Бомбежка и упреки обрушивались на него, тяжелые вещи оттягивали ему руки, солнце припекало его стриженую голову… Воля почувствовал к нему пронзительную жалость. Он спрыгнул с платформы и побежал между путями, чтобы поднять тюбетейку, оброненную мальчиком. Тут земля дрогнула от удара и взрыва, люди разом попадали на горячие шпалы, на землю в острых дробленых камешках. А через несколько минут немецкий самолет, сбросивший бомбы на депо, улетел, вокзальный радиоузел объявил об отбое воздушной тревоги, и люди, поднявшись, поспешили уже не к кювету, а к своим вагонам, возле которых как-то сразу появились женщины с плетеными корзинами, те самые, что и в мирное время подносили к поездам овощи, ягоды, варенец, жареных кур…
Они шли вдоль состава - Екатерина Матвеевна с Прасковьей Фоминичной и Воля. На их глазах самые отчаянные пассажиры, не боявшиеся, что поезд вдруг тронется, плотно окружили торговок, а другие в это время подзывали их из тамбуров, протягивали им в окна деньги и одежду, силясь высунуться наружу как можно дальше. Но женщины, стиснутые со всех сторон покупателями, не замечали этого.
Екатерина Матвеевна стала раздавать пирожки. Точнее, она быстро, молча вкладывала их в торчащие из окон руки и сейчас же шла дальше. Ей кричали:
- Почем у вас?..
- Пирожок - за сколько?!
- Почем пара?
Она отвечала:
- Ни за сколько. Сейчас беда. - И эти слова казались ей понятными и простыми, сами собой разумеющимися.
Вложив в чью-то руку последний пирожок, Екатерина Матвеевна заторопилась домой: на ее попечение была оставлена Маша.

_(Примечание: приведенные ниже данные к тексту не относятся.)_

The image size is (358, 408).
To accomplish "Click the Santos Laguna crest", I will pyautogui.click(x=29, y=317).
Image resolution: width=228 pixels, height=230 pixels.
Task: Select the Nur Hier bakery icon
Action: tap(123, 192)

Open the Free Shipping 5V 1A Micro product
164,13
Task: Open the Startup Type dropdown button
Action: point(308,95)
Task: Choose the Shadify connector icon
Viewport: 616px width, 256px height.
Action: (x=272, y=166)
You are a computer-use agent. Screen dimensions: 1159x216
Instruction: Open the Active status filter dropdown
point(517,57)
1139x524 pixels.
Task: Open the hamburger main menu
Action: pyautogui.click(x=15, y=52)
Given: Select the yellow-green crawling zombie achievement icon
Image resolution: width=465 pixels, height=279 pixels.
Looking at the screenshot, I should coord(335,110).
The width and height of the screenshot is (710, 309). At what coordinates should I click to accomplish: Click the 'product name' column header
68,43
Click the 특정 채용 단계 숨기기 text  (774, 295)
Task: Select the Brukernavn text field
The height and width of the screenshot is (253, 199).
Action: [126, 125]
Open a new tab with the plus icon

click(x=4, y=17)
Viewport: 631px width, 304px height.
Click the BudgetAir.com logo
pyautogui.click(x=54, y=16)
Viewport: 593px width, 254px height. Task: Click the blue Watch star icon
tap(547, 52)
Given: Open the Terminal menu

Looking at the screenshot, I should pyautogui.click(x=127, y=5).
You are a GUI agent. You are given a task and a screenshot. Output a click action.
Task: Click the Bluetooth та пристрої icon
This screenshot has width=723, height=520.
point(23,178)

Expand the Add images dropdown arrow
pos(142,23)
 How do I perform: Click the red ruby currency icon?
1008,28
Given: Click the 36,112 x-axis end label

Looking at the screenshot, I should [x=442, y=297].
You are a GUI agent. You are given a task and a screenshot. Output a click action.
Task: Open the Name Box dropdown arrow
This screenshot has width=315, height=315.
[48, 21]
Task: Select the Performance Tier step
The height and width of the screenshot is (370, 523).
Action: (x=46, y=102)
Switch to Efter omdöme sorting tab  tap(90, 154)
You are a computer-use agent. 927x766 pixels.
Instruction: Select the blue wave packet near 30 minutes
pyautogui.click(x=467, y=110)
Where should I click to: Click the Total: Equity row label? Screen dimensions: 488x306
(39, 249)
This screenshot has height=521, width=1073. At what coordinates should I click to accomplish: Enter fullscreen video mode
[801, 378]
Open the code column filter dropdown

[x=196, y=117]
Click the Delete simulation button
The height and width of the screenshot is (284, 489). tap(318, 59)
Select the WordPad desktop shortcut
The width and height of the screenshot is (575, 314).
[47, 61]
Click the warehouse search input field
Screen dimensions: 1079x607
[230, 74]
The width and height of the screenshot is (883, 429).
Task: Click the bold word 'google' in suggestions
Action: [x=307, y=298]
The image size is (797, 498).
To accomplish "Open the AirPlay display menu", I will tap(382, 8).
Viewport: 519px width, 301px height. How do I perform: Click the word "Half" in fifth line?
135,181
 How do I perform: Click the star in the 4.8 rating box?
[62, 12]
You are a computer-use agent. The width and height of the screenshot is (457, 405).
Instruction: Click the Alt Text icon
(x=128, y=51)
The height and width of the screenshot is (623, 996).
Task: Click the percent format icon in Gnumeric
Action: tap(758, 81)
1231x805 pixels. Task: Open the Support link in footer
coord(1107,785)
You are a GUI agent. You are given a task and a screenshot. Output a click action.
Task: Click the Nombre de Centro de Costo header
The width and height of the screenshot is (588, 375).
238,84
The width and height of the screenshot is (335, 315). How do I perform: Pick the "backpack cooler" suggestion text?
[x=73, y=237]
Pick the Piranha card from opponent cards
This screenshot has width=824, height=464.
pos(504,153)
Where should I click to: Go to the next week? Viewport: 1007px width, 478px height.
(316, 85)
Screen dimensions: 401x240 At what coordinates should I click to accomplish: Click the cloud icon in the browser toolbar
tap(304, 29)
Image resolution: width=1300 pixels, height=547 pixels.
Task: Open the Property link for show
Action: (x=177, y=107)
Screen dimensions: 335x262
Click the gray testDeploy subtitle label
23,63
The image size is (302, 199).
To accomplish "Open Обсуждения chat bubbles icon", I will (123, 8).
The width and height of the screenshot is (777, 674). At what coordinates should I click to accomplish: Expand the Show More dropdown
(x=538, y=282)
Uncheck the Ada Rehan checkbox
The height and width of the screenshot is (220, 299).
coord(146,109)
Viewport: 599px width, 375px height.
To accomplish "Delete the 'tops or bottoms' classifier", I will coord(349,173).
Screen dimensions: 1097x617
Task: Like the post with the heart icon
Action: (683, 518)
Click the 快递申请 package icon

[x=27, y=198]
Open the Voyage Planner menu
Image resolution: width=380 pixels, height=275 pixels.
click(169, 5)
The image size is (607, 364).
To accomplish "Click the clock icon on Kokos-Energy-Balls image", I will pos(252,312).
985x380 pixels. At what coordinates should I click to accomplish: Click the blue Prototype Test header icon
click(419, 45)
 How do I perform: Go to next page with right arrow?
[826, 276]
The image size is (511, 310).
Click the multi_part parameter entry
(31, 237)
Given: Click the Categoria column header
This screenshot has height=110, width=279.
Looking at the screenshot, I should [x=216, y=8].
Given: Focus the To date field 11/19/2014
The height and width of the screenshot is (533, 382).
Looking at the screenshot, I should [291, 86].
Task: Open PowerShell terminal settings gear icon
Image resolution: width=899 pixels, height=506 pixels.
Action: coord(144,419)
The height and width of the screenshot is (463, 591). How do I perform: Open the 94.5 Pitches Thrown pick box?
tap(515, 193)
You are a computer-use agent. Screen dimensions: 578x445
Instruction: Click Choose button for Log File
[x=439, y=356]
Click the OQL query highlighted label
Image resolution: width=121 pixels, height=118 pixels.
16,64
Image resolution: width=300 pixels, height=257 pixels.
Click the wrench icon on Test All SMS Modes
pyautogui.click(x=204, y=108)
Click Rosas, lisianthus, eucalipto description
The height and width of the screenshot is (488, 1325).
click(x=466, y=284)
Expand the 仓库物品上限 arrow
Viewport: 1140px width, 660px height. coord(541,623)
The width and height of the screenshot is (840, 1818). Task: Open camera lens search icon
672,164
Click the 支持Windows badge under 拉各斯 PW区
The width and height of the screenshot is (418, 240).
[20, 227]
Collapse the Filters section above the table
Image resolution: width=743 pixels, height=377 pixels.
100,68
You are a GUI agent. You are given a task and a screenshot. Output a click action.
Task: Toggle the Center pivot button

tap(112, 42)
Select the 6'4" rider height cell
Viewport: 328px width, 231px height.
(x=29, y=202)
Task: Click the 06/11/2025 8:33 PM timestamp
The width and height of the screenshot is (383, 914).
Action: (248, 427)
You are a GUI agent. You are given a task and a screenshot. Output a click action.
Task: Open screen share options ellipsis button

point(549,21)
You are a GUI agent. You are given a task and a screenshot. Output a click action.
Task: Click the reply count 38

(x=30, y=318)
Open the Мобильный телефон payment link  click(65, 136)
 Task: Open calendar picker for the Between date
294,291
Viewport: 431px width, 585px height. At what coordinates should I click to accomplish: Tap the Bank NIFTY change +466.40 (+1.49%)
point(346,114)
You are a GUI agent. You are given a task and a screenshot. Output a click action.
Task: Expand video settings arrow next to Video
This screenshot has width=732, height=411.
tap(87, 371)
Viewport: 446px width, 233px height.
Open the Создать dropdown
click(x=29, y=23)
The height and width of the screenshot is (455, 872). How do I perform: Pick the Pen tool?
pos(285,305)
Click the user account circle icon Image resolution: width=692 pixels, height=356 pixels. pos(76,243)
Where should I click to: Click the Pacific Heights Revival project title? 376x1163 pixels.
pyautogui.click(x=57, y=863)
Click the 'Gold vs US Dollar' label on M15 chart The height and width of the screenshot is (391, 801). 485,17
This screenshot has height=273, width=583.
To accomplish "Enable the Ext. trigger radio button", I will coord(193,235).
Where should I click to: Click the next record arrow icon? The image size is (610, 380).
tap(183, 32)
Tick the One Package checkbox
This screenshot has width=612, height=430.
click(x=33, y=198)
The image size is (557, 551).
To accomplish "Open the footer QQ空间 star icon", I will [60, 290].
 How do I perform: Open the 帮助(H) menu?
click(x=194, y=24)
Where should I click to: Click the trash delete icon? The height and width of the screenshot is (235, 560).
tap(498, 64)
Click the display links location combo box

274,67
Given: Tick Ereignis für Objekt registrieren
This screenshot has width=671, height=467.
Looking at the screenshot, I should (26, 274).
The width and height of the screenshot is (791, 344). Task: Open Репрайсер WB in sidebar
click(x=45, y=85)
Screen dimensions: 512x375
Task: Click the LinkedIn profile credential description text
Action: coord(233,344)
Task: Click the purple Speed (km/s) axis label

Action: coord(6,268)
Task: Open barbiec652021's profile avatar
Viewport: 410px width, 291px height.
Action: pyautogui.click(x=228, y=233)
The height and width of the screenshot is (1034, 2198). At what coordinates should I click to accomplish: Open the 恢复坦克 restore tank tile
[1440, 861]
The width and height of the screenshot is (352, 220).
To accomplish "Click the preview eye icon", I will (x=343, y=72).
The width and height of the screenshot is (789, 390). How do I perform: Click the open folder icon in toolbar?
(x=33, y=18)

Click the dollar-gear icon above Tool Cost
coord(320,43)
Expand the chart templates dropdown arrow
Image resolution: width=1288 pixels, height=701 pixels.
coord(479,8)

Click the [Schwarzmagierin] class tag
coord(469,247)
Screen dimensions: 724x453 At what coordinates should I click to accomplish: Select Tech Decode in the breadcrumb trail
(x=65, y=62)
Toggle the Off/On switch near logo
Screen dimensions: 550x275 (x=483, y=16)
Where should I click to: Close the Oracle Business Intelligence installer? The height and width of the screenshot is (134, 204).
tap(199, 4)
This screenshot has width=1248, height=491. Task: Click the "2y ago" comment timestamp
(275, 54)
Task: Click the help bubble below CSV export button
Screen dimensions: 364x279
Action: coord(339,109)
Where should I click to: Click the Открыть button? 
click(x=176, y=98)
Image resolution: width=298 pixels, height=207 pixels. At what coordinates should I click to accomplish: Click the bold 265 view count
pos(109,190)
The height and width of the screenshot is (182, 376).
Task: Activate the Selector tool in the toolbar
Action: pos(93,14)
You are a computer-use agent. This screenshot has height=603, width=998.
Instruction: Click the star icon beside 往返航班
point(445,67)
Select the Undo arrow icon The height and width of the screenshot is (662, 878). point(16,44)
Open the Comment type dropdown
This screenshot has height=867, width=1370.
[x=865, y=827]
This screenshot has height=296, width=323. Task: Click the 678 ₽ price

А тетя Паша не спешила раздавать пирожки, которые лежали у нее в кошелке, прикрытые чистым холстинным полотенцем. Чуть сощурясь, ока словно искала кого-то…
- Воля, ты гляди, гляди!.. - настойчиво повторяла она вполголоса. - Покормим, кого всех жальче…
Воля точно знал, кого ему "всех жальче", но, осматриваясь по сторонам, не видел его, и они с тетей Пашей продолжали идти от хвоста к голове состава.
Вдруг от вагона к вагону стала метаться весть, что всем надо переходить в состав, стоящий на другом пути, - тот состав будто бы уже почти готов к отправлению. Казалось, попав в набитые людьми вагоны, весть разом взрывалась в них - так живо прыгали из тамбуров на землю пассажиры, выбрасывали из окон вещи… И вот теперь, когда все устремились к пустому составу, чтобы успеть занять в нем полки, Воля наконец увидел мальчика, обронившего тюбетейку: снова тот мчался со своими узлом и ведром…
Размахивая тюбетейкой, Воля нагнал его, помог ему втащить вещи в вагон. Успел для него захватить третью полку. Потом они с тетей Пашей накормили мальчика и его мать, напоили их (Воля сбегал и набрал для них чистой холодной воды в большую кастрюлю, извлеченную из эмалированного ведра), и после этого мать мальчика, прощаясь, обняла тетю Пашу, вытащила откуда-то брошечку с самоцветом, попыталась приколоть ее к тети Пашиной груди. Однако тетя Паша тут же отпрянула и, сказавши: "Что вы, сейчас беда!.." (почти как Екатерина Матвеевна), ушла из вагона.